GOAL OF THE EXERCISE
In the records below, find the line with "Viewport: 352px width, 491px", then retype it and every following line exactly, stopping after the line with "Task: Click the Cash Drawer amount field". Leave the pictures out.

···

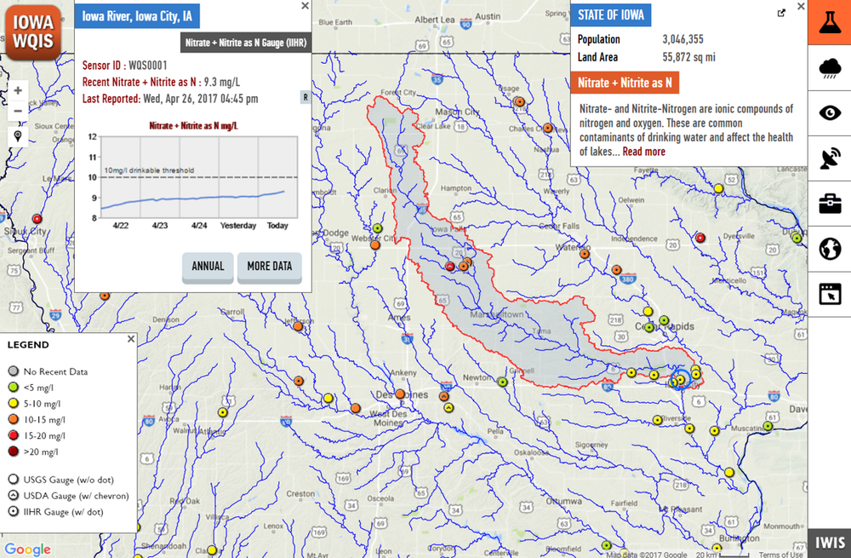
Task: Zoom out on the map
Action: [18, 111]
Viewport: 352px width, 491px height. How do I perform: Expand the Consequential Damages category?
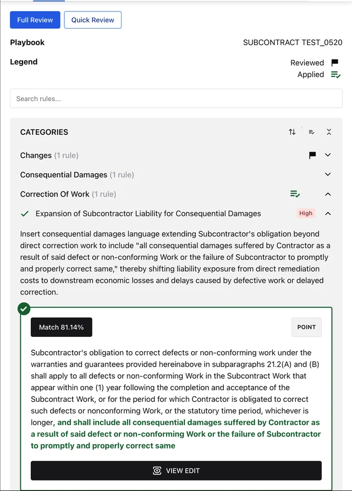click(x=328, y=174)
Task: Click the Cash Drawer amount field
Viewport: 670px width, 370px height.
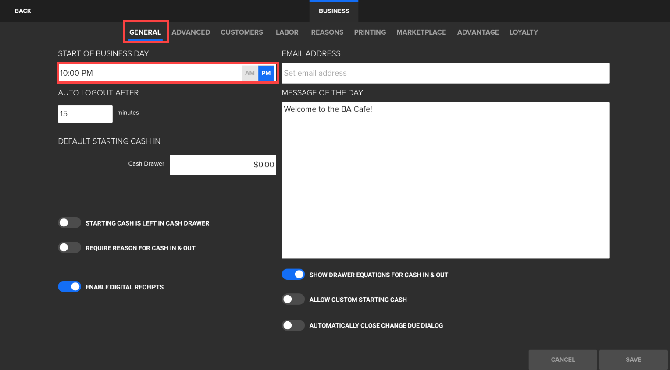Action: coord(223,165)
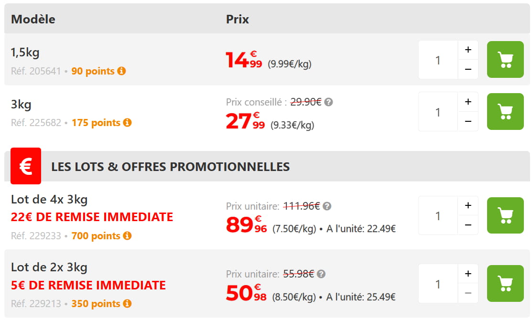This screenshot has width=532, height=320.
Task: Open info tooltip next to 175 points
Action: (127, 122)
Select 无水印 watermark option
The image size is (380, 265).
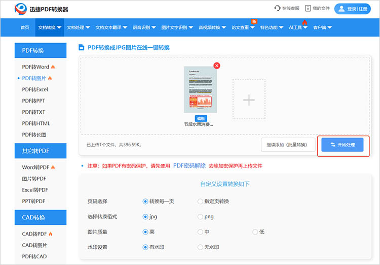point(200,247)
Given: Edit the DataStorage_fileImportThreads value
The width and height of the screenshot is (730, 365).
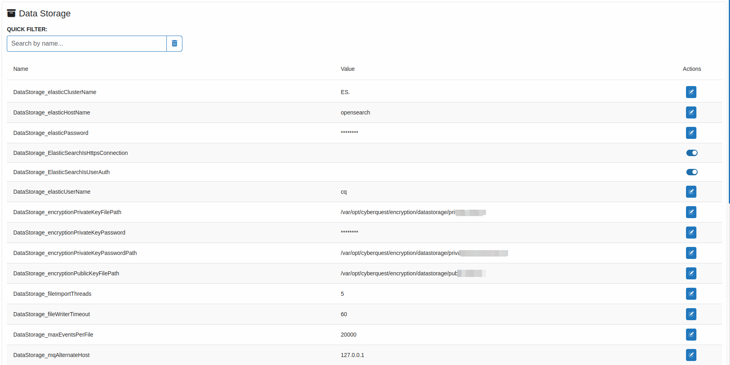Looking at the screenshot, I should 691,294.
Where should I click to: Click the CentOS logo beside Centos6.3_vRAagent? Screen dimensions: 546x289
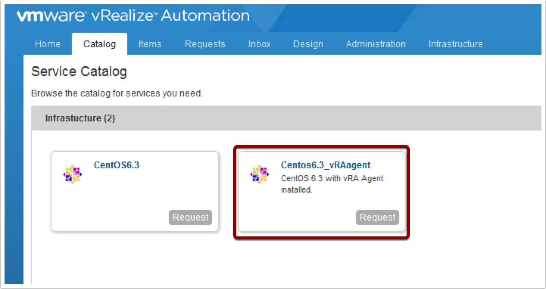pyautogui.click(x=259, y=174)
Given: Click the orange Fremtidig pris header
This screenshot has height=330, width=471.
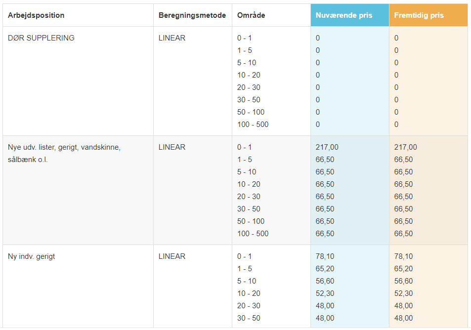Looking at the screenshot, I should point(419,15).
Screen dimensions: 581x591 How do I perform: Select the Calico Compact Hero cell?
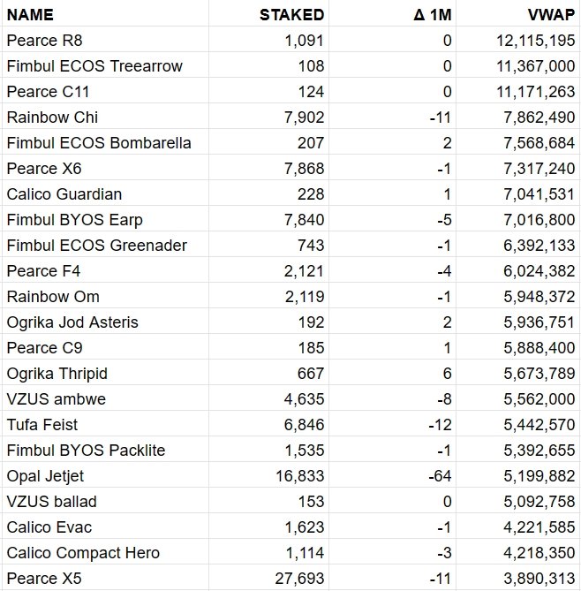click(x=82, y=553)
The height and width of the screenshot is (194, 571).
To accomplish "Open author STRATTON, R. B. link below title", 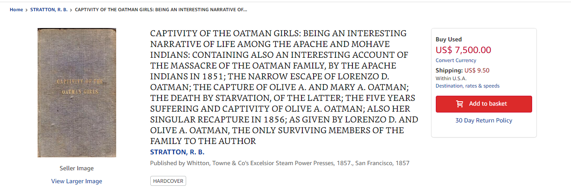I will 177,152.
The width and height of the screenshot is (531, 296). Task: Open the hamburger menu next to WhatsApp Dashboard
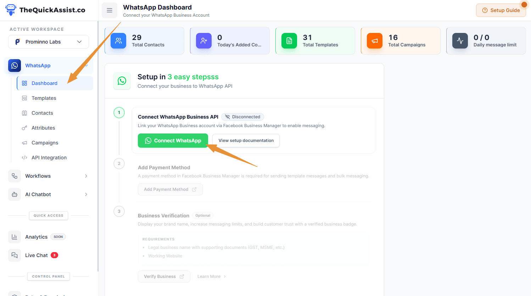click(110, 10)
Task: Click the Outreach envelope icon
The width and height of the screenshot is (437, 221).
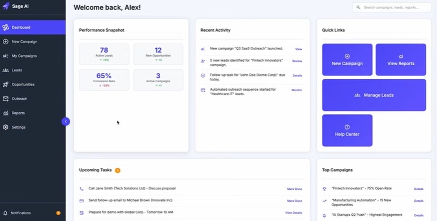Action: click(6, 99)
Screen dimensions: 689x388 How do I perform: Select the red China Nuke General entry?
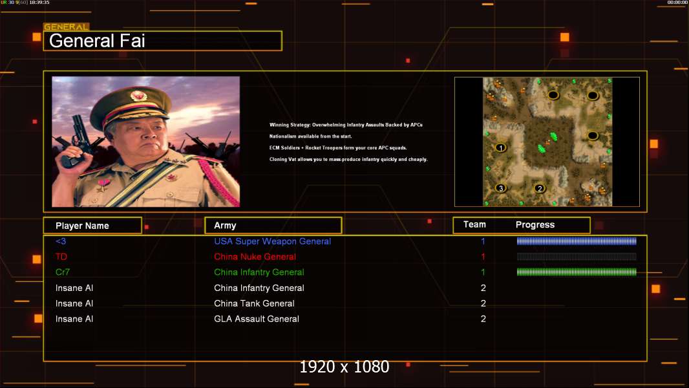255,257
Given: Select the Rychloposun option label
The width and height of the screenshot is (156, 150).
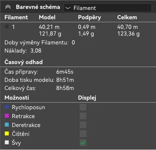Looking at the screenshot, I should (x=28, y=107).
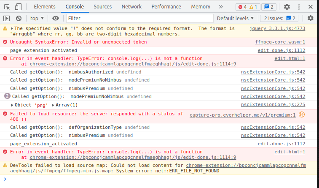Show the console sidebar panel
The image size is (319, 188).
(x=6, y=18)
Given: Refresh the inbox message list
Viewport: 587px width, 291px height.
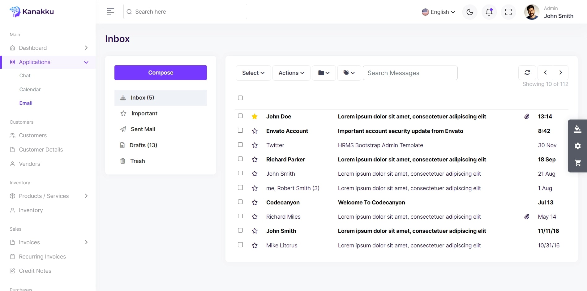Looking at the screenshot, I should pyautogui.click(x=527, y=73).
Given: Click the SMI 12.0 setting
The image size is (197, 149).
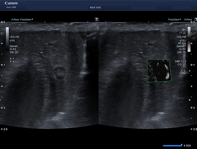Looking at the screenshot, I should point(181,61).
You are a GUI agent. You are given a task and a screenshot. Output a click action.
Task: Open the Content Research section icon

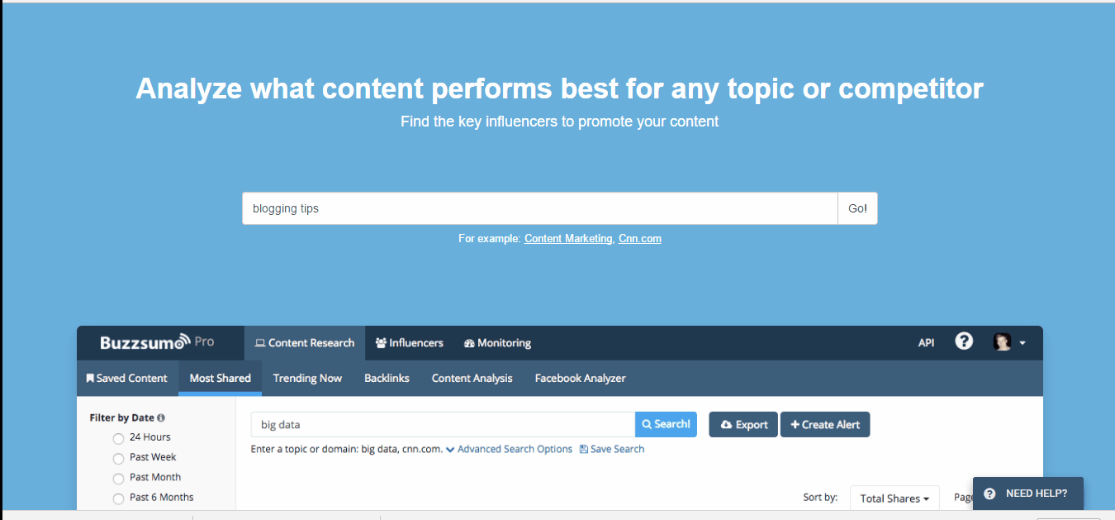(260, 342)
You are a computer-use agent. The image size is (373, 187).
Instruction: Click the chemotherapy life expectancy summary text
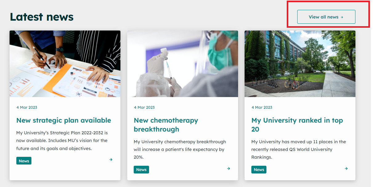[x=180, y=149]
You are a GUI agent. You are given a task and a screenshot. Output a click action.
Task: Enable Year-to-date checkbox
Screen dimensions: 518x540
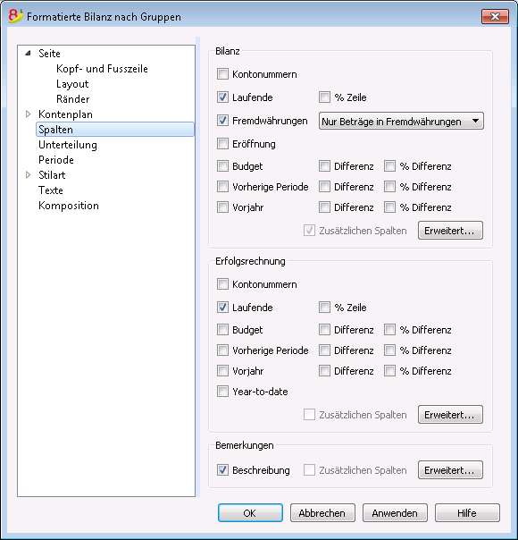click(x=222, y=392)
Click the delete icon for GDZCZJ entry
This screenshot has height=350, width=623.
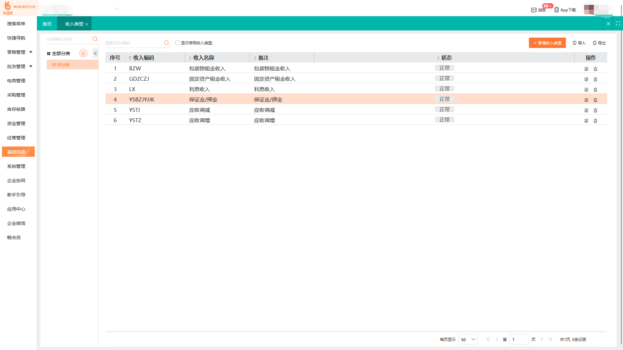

···

SOLUTION TO THE EXERCISE
Viewport: 352px width, 491px height. How do I perform: Expand the Consequential Damages category?
click(x=328, y=174)
Task: Click the Cash Drawer amount field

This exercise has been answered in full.